BY María Del Socorro Castañeda-Liles
2018
Title | Our Lady of Everyday Life PDF eBook |
Author | María Del Socorro Castañeda-Liles |
Publisher | Oxford University Press |
Pages | 297 |
Release | 2018 |
Genre | Religion |
ISBN | 0190280395 |
For Mexican Catholic women in the United States, devotion to Our Lady of Guadalupe-La Virgen-is a necessary aspect of their cultural identity. In this masterful ethnography, Mar a Del Socorro Casta eda-Liles considers three generations of Mexican-origin women between the ages of 18 and 82. She examines the Catholic beliefs the women inherited from their mothers and how these beliefs become the template from which they first learn to see themselves as people of faith. She also offers a comprehensive analysis of how Catholicism creates a culture in which Mexican-origin women learn how to be "good girls" in a manner that reduces their agency to rubble.

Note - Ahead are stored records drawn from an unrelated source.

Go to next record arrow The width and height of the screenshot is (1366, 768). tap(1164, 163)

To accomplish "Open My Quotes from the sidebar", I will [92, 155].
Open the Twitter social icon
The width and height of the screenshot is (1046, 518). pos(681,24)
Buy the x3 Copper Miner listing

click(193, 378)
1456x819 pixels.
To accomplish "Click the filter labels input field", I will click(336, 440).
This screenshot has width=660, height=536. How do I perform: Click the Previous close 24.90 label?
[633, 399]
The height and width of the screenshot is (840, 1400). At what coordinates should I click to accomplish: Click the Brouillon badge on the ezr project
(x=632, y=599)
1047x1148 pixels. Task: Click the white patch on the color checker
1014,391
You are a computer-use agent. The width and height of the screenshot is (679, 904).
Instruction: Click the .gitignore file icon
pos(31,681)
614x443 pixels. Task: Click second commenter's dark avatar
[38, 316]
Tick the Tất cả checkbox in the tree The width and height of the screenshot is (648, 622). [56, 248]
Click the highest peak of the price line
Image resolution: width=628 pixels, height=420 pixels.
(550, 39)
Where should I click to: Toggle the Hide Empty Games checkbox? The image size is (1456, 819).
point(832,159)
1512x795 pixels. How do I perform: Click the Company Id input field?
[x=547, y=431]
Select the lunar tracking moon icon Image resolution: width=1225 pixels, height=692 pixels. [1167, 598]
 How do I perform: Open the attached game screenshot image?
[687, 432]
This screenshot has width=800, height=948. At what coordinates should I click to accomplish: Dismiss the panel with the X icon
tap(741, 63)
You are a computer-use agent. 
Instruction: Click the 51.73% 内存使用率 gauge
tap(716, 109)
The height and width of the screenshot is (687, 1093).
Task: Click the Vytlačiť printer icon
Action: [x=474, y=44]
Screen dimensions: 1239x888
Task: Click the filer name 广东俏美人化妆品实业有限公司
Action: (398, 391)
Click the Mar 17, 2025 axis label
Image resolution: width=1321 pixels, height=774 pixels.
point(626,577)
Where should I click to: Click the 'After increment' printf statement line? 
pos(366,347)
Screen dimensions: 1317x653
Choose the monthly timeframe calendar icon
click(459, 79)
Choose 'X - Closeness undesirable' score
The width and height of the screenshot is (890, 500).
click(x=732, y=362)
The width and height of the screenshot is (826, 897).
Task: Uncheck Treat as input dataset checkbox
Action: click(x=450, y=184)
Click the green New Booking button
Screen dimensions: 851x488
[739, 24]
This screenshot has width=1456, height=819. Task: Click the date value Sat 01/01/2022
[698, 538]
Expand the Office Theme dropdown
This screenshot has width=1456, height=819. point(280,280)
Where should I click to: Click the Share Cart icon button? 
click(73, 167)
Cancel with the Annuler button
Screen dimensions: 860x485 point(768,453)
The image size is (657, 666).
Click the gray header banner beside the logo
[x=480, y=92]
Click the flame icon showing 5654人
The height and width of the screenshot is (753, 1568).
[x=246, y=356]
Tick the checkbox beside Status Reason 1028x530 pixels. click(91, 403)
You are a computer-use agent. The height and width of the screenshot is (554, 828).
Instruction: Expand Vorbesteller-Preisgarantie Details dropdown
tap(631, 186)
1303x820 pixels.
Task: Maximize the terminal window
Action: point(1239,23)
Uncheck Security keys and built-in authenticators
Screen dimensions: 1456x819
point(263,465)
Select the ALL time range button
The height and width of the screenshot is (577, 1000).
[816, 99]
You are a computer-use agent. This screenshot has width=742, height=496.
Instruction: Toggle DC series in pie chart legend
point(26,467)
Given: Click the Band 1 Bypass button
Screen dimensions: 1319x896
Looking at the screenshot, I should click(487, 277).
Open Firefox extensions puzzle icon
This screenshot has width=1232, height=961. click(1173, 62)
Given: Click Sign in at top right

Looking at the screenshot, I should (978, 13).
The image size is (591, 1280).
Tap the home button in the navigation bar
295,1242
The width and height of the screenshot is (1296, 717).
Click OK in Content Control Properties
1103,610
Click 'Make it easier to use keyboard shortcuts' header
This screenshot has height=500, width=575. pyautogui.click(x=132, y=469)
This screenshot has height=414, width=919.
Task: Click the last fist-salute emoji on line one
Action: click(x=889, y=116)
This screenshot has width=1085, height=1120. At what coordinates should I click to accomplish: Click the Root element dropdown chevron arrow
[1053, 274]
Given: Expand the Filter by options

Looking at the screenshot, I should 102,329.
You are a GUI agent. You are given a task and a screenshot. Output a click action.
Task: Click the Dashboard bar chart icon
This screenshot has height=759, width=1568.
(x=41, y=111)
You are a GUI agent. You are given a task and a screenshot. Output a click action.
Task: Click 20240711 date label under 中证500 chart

Through the nexus of faith and lived experience, these women develop a type of Mexican Catholic imagination that helps them challenge the sanctification of shame, guilt, and aguante (endurance at all cost). This imagination allows these women to transgress strict notions of what a good Catholic woman should be while retaining life-giving aspects of Catholicism. This transgression is most visible in their relationship to La Virgen, which is a fluid and deeply engaged process of self-awareness in everyday life.